### Obiettivi
• 1. Ricopia parola per parola il racconto della piccozza abbandonata da "Dunque la baita" a "zona poco nota.".
• 2. Scrivi il seguito del racconto della piccozza abbandonata, riprendendo subito dopo la sua ultima frase.

### Brano fornito
——————————

Una piccozza abbandonata
Anche ai nostri giorni la montagna può, talvolta, riservare
piccoli enigmi
di Pietro Soffritti
"Pronto, Mariano? ….. C’è posto
anche per me in baita, per questo fine settimana?"
Sul momento avrà pensato che stessi scherzando, invece questa era proprio
la volta buona.
Avrei finalmente visitato la sua ormai mitica baita, ristrutturata con
tanto ingegno e caparbietà nella valle di Viso.
"Solo tu non sei ancora venuto!" mi aveva detto tante volte.
Dunque la baita non poteva dirsi "veramente inaugurata". Ma
stavolta tutto filava per il meglio e, aggregandomi a Giulio e Daniele,
avrei potuto raggiungerlo, onorando un impegno non più prorogabile ed
anche fare un’escursione in una zona poco nota.
"Vi propongo la Cima Salimmo, per la via normale. Ci sarà forse
qualche tratto su neve, poi una cresta con passaggi di I° e II°, ma non
occorre legarsi."
Da quando possiede la baita, Mariano ha iniziato a battere tutti i monti
circostanti e anche oltre, alla ricerca di residuati della Prima Guerra,
alcuni dei quali sono esposti, con giusta misura, in un angolo del
sottoscala. Qui si respira la storia dei luoghi, il tempo che passa lento,
lasciando tracce un po’ ovunque, da raccogliere e salvare, come fa
Mariano. Vecchi attrezzi abbandonati, sci e piccozze ormai obsoleti,
rarissime foto delle prime guide valligiane, memorie degli anziani.
Il mattino successivo gli ultimi
preparativi.
"Mariano, davvero non occorre materiale?"
"Penso di no, ma per prudenza io mi porto un piccozzino".
"Prendiamo anche uno spezzone di corda, che ne dici?"
Così si va . Il primo tratto è un sentiero pianeggiante, poi si inizia a
salire per alti pascoli e distese di massi di granito, sempre con la cima
di fronte a noi.

——————————

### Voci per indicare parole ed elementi
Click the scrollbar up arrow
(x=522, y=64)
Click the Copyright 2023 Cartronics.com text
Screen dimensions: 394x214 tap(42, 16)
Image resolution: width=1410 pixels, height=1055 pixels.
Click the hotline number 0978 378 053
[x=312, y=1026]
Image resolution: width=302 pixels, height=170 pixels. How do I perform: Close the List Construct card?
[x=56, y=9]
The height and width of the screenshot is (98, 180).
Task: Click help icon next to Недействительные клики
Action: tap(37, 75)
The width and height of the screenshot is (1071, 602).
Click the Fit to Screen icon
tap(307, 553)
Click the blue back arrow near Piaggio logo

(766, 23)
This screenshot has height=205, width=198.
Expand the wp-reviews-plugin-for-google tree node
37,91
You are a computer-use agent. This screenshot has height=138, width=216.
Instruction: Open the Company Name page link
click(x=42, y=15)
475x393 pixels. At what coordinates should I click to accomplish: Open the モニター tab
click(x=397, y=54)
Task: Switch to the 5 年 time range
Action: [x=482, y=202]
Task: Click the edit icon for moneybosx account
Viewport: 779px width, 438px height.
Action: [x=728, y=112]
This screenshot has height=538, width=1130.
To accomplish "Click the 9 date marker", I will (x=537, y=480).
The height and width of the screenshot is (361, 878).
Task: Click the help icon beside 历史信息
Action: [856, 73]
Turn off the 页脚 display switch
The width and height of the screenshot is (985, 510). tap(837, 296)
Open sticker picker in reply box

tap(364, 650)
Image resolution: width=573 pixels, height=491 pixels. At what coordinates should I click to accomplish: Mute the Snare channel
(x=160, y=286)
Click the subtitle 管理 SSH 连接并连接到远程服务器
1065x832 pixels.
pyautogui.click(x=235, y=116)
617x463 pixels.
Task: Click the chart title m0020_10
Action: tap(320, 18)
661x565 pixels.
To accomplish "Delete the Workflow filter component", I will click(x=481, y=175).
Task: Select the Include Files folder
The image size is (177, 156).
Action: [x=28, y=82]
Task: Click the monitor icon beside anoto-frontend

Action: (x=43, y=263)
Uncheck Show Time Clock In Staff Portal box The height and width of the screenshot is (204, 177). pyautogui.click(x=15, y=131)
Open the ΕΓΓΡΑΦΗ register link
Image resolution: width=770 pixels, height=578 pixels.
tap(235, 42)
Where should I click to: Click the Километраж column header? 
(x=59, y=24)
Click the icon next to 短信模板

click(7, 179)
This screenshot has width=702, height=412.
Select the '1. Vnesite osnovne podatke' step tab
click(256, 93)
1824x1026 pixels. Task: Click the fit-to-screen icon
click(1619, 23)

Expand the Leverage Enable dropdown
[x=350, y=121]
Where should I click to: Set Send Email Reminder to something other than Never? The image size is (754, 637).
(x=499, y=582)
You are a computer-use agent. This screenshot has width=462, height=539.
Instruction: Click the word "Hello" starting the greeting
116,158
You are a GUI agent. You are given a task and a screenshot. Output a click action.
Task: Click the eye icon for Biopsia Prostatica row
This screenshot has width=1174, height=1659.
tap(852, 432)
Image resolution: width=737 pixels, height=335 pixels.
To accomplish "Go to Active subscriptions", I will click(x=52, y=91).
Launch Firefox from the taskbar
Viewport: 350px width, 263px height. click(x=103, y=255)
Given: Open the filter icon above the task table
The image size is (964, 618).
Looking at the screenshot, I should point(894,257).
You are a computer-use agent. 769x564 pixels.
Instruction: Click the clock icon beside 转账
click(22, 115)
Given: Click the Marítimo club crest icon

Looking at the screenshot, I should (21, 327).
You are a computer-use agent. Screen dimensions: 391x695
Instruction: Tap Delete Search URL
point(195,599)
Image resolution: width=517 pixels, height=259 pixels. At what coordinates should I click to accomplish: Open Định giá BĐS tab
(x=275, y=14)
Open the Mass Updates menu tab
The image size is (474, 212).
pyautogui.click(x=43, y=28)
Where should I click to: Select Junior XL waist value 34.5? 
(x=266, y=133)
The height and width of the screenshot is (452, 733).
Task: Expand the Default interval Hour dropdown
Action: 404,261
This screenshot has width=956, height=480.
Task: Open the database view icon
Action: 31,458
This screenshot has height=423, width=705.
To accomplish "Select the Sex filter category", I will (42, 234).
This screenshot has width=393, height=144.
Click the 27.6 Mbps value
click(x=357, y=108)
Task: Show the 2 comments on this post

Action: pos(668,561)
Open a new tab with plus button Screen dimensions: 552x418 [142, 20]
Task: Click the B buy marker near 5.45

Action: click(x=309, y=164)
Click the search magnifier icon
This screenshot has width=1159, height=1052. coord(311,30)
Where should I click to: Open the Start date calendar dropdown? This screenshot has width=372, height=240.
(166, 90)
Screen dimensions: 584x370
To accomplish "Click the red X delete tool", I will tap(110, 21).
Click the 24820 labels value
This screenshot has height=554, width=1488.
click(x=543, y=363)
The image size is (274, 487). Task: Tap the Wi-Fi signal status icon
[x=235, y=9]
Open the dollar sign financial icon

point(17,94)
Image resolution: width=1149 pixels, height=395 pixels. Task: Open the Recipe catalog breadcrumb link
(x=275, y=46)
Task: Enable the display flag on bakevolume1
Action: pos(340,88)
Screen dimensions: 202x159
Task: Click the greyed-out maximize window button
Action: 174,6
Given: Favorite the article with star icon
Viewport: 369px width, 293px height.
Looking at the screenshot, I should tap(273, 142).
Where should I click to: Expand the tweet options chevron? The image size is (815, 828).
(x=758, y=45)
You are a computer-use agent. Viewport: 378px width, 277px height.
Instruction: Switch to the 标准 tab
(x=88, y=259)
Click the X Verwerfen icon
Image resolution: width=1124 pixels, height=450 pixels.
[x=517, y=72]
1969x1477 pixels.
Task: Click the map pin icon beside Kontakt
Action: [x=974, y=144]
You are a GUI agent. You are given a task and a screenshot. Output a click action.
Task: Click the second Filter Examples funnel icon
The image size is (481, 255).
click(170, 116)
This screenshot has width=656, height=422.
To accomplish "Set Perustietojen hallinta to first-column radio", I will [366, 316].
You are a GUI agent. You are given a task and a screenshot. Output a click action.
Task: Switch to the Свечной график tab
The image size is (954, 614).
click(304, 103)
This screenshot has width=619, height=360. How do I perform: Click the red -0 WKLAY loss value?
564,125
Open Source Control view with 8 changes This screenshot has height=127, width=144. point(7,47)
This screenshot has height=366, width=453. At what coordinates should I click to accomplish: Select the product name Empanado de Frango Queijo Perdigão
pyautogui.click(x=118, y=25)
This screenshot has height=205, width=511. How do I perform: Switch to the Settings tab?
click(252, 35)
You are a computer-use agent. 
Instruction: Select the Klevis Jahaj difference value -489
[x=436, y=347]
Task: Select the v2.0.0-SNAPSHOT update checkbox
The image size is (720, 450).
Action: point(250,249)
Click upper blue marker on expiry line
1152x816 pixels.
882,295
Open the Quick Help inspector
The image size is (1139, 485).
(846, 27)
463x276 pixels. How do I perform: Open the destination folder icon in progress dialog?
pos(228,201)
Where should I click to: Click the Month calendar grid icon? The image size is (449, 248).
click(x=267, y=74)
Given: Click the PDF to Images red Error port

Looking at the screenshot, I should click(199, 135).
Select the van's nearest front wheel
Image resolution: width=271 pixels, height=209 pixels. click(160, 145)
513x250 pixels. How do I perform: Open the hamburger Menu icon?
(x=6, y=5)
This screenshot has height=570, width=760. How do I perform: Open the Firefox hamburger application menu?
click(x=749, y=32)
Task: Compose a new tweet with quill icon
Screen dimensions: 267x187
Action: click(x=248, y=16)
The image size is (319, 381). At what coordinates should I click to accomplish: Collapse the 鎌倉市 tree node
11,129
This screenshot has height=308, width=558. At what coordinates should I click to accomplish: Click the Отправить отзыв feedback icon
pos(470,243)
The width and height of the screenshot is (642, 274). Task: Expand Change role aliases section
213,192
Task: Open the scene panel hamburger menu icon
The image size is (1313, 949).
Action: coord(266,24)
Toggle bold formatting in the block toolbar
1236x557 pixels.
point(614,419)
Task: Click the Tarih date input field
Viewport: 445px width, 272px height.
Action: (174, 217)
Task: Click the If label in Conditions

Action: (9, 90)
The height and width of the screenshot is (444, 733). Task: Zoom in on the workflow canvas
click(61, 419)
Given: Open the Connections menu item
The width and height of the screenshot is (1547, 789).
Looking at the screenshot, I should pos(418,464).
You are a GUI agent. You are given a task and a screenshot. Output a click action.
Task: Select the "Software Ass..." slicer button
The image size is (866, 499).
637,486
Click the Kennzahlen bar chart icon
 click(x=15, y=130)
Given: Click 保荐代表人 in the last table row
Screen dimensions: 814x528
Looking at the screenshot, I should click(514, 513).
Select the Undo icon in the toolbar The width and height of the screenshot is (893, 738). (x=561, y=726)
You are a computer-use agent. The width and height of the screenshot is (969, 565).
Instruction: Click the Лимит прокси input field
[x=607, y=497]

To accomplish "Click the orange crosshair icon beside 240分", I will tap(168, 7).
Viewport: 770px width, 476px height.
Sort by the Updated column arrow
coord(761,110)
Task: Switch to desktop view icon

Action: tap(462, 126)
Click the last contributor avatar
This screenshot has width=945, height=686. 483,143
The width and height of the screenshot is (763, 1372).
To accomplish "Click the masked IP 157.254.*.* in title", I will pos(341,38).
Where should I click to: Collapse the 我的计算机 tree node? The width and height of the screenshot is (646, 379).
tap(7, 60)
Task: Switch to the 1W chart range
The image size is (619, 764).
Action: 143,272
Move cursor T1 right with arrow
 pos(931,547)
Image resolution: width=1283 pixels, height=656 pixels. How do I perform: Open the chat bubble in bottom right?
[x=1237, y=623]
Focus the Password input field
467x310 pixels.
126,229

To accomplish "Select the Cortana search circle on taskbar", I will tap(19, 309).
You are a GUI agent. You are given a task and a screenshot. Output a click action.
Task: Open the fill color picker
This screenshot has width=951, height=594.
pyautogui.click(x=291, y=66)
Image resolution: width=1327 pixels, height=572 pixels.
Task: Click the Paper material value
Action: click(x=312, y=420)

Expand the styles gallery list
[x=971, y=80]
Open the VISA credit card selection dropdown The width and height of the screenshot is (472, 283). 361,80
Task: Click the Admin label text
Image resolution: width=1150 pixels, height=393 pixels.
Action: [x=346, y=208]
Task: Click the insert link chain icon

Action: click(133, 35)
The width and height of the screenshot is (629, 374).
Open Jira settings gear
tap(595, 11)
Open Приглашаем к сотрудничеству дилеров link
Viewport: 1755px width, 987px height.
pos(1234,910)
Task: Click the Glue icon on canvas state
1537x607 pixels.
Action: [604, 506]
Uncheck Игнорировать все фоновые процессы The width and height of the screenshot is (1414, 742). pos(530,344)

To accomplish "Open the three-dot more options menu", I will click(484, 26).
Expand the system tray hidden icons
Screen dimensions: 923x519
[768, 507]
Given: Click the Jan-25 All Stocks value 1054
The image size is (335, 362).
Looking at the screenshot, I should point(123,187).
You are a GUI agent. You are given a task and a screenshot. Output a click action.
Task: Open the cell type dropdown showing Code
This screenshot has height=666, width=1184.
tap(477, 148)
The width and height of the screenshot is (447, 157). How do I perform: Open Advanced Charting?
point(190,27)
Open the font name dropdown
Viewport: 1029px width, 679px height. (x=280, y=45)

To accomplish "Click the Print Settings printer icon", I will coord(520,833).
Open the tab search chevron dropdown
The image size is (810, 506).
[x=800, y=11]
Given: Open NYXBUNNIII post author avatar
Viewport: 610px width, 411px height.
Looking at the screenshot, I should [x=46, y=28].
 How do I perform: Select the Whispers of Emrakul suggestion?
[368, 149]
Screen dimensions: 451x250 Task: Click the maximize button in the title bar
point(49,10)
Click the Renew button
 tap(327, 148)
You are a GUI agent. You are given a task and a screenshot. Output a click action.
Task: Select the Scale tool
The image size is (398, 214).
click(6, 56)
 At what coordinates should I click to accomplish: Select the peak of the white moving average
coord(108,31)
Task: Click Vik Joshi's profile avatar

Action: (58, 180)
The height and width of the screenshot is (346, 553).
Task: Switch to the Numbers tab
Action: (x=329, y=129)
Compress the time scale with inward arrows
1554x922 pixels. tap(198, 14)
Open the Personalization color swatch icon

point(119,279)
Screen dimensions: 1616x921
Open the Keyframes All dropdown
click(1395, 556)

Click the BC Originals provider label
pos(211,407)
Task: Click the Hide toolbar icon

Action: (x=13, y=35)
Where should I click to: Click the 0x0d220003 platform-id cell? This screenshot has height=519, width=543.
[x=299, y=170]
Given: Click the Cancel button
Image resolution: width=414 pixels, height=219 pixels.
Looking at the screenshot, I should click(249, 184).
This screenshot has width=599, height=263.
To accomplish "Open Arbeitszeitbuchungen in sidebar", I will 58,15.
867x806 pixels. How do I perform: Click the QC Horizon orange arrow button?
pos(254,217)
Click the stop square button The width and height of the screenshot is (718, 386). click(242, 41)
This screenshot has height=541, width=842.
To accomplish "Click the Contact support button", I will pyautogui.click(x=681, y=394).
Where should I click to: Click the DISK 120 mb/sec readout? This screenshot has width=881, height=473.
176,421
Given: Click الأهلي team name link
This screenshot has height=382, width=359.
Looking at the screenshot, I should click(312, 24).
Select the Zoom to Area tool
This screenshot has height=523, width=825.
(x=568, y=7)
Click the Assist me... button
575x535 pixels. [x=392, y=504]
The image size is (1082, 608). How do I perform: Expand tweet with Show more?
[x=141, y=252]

——————————

### Risultati in ordine
• 1.
Dunque la baita non poteva dirsi "veramente inaugurata". Ma
stavolta tutto filava per il meglio e, aggregandomi a Giulio e Daniele,
avrei potuto raggiungerlo, onorando un impegno non più prorogabile ed
anche fare un’escursione in una zona poco nota.

• 2.
La Cima di Salimmo è ben visibile da Ponte di Legno, verso cui espone la
sua rocciosa parete settentrionale, imponente da lontano e vagamente
triangolare. Dal grembo di questa parete, lungo solchi più o meno
incassati, quel che resta di un pendio ghiacciato si dirama verso
l’alto, sbucando sulla cresta NO in più punti. Il più diretto di
questi rami, lungo il quale Giovanni Faustinelli tracciò la via più
ardita alla cima, non è attualmente praticabile per mancanza di neve.
Su di un avancorpo roccioso, alla nostra sinistra, un cordata ha da poco
attaccato lo spigolo, che più in alto si adagia a cresta rotta, frammista
ad erba. Il primo procede lentamente, è spesso fermo. Che stiano aprendo
una via?
Alla forcella il vento si fa sentire. Passiamo sul versante meridionale,
tutto rocce rotte e sfasciumi. Il percorso si mantiene in realtà ben al
di sotto della cresta, su tracce evidenti e numerosi segni bianco-rossi.
Mentre Daniele e Mariano allungano il passo, Giulio mi chiede di restargli
dietro: questo gli dà maggiore tranquillità. Conoscendo le condizioni
del suo ginocchio mi adeguo volentieri, anche perché non ho fretta di
arrivare in cima.
Procediamo un po’ a mezza costa, tocchiamo un intaglio della cresta poi
di nuovo la lasciamo, per ritrovarla più in alto ad un sella molto
aperta, dove sbocca un ramo laterale dello scivolo nevoso.
Un ultimo sguardo al panorama, tra un sorso d’acqua e l’immancabile
Ricola e, mentre sto per ripartire, qualcosa nella neve attira la mia
attenzione, poco più in basso. Ad una quindicina di metri dalla cresta,
una piccozza sta a testa in giù, conficcata per la becca, quasi sospesa
in orizzontale. Faccio per avvicinarmi, ma il pendio inclinato sui 50°,
la neve fradicia e la mancanza di attrezzatura mi convincono a rinunciare.
Sulla sinistra, dalle rocce sfaldate una breve serie di impronte si dirige
in diagonale verso la piccozza abbandonata. Poi più niente, né in salita
né in discesa.
Un’occhiata fino in fondo al canalone non rivela altro di anomalo, così
riprendiamo il cammino, tra mille congetture.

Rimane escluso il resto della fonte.